TLR9 Downregulation in Breast Cancer: Its Role in Tumor Immunity, Inflammatory Response, and Cellular Senescence.

INTRODUCTION: Toll-like receptor 9 (TLR9) is primarily expressed in human dendritic and B cells and recognizes double-stranded DNA motifs from pathogens to initiate an inflammatory response. Recent studies have revealed TLR9s' involvement beyond its conventional role in the immune response, notably during the tumorigenesis of various cancers such as head and neck, cervical, and ovarian cancers. METHODS: In this study patient biopsies of breast cancer tumors and normal breast epithelium were analyzed by immunohistochemistry to examine TLR9 expression. The study also investigated downregulation in transformed breast cancer cell lines compared to untransformed breast epithelial cells by analyzing gene or protein expression, including TLR9, IL-6, CCL2, CXCL1, and GM-CSF. MDA-MB-361 cells were engineered to express exogenous TLR9, and the effects on colony growth and senescence were assessed using colony formation assays, senescence staining, cytokine analysis, and flow cytometry. RESULTS: TLR9 levels in breast cancer tumors were significantly reduced compared to normal breast tissue epithelium. This downregulation was also observed in several transformed breast cancer cell lines compared to untransformed breast epithelial cell lines.

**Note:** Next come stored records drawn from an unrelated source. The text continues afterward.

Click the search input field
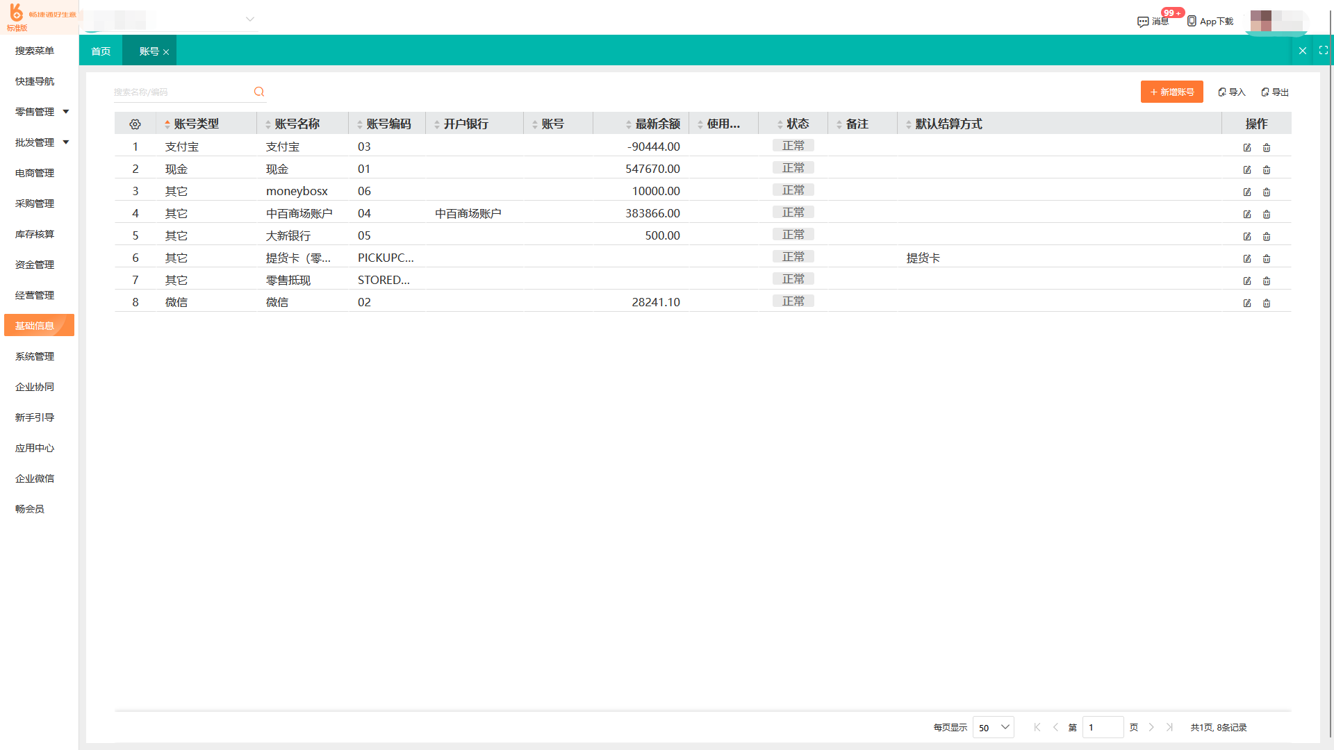This screenshot has height=750, width=1334. (179, 91)
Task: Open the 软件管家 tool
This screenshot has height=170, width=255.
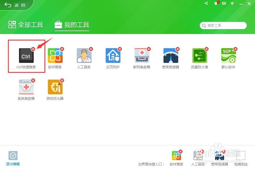Action: click(55, 56)
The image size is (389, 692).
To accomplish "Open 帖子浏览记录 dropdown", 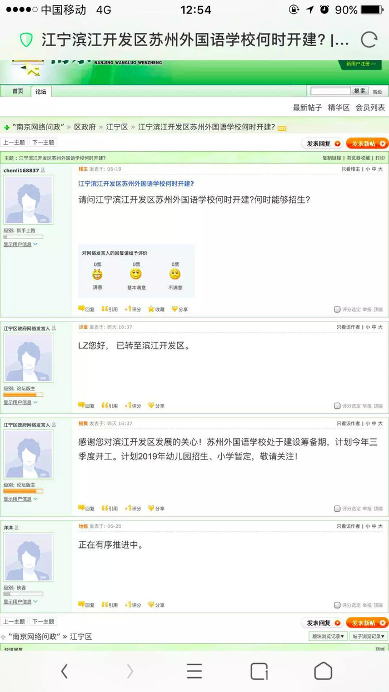I will click(368, 636).
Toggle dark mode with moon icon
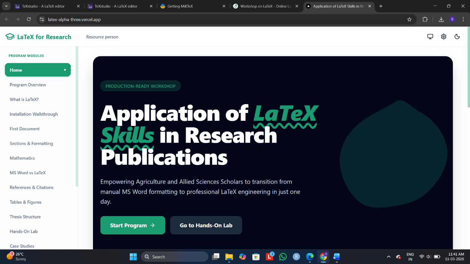The width and height of the screenshot is (470, 264). point(457,37)
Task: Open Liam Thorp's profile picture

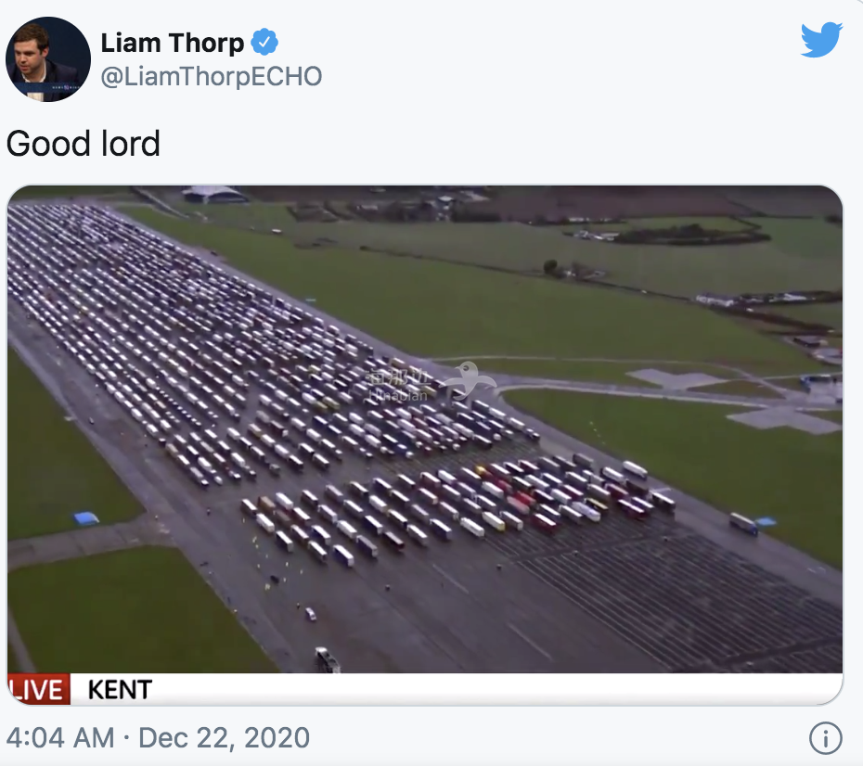Action: [x=47, y=59]
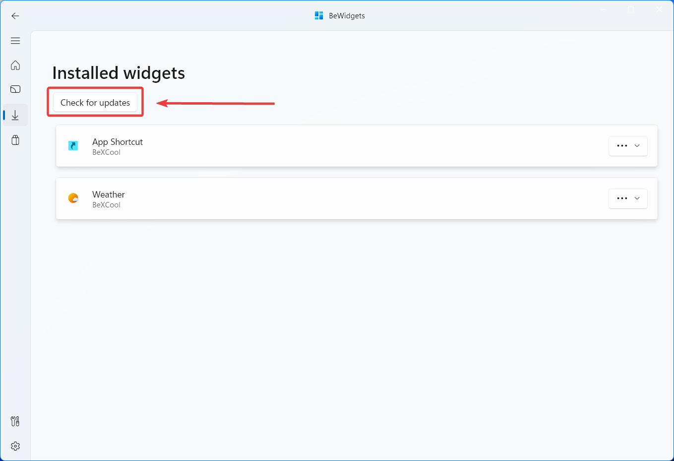Open the Tools section in the sidebar
674x461 pixels.
(15, 421)
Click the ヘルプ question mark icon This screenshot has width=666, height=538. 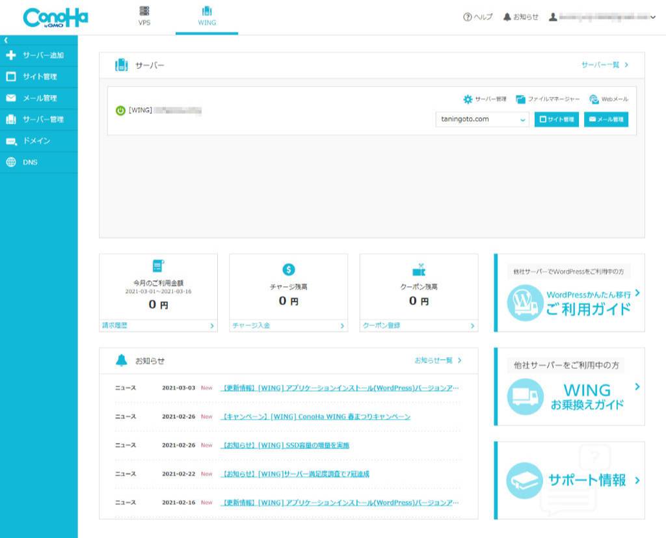click(467, 17)
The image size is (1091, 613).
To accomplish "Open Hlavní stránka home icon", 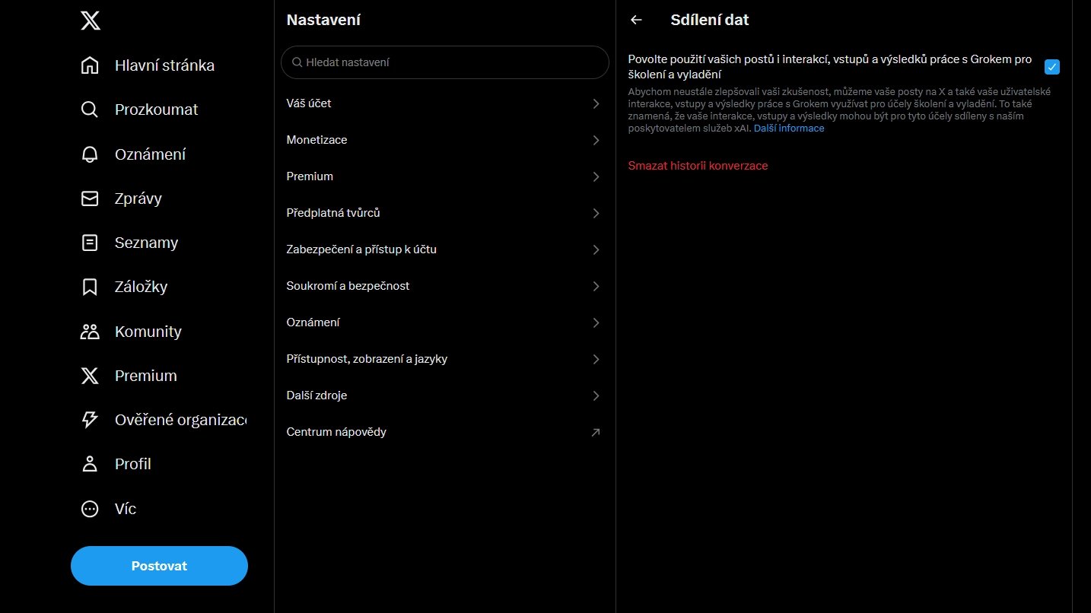I will tap(90, 65).
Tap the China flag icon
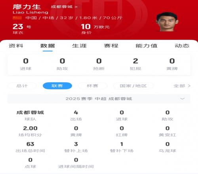The image size is (198, 174). pos(17,18)
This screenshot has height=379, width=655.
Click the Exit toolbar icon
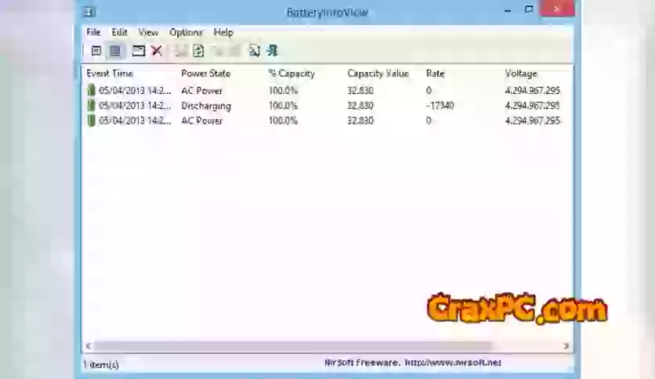(272, 51)
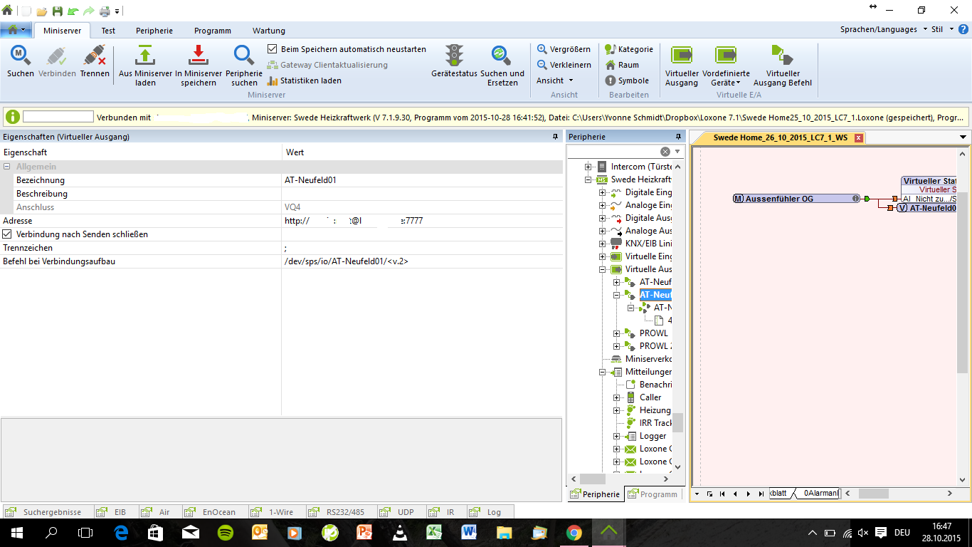Image resolution: width=972 pixels, height=547 pixels.
Task: Collapse the Allgemein properties group
Action: pos(7,167)
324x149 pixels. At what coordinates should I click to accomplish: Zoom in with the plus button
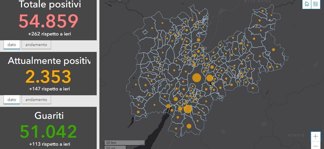click(x=316, y=136)
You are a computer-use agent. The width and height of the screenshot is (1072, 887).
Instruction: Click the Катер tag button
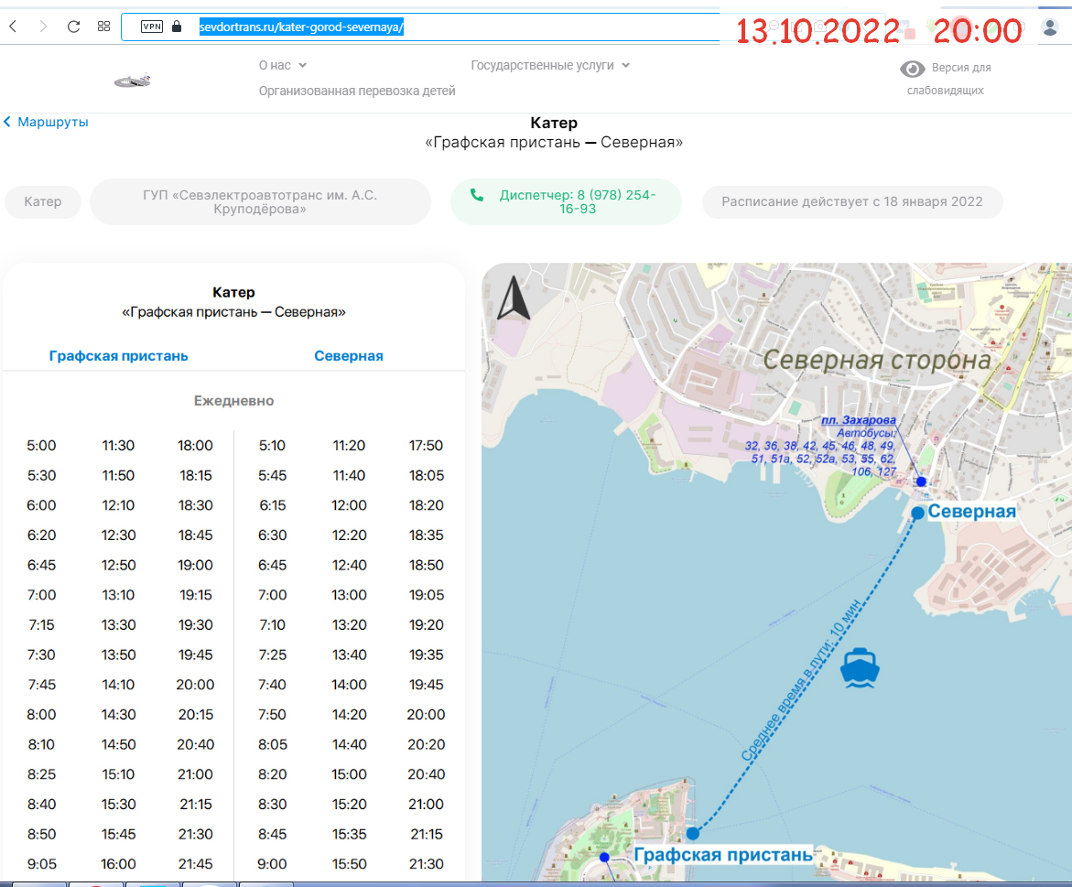coord(42,201)
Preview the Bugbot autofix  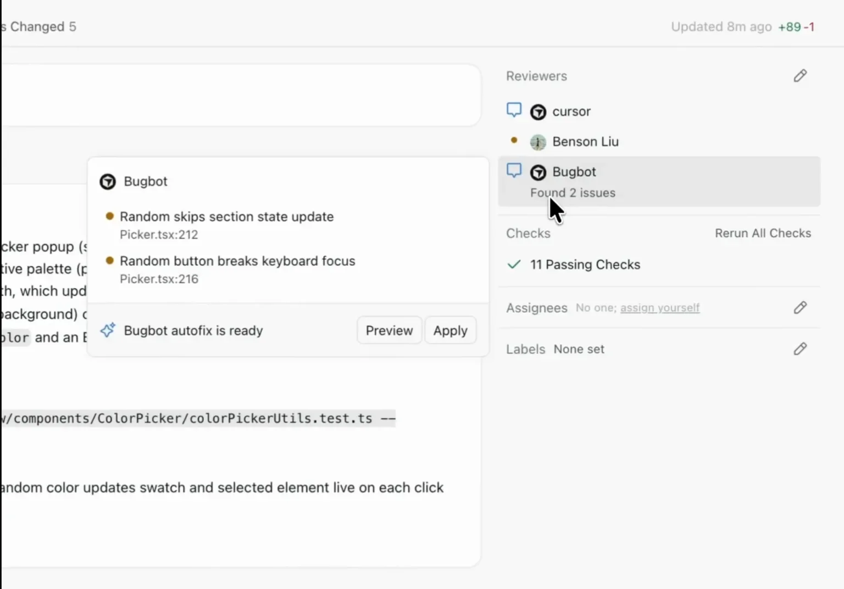tap(389, 330)
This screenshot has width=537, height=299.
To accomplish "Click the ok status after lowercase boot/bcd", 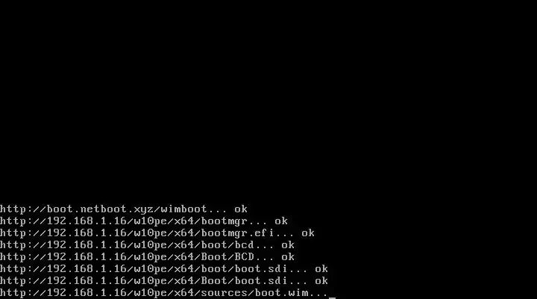I will click(288, 245).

Furthermore, MDA-MB-361 breast cancer cells expressing exogenous TLR9 exhibited reduced colony growth and an increase in the senescence marker IL-6, pro-inflammatory cytokine CCL2, CXCL1 chemokine; and growth factor GM-CSF. CONCLUSION: These findings support TLR9's regulatory role in mitigating breast cancer and highlight its critical connection between the innate immunity and tumor cell growth.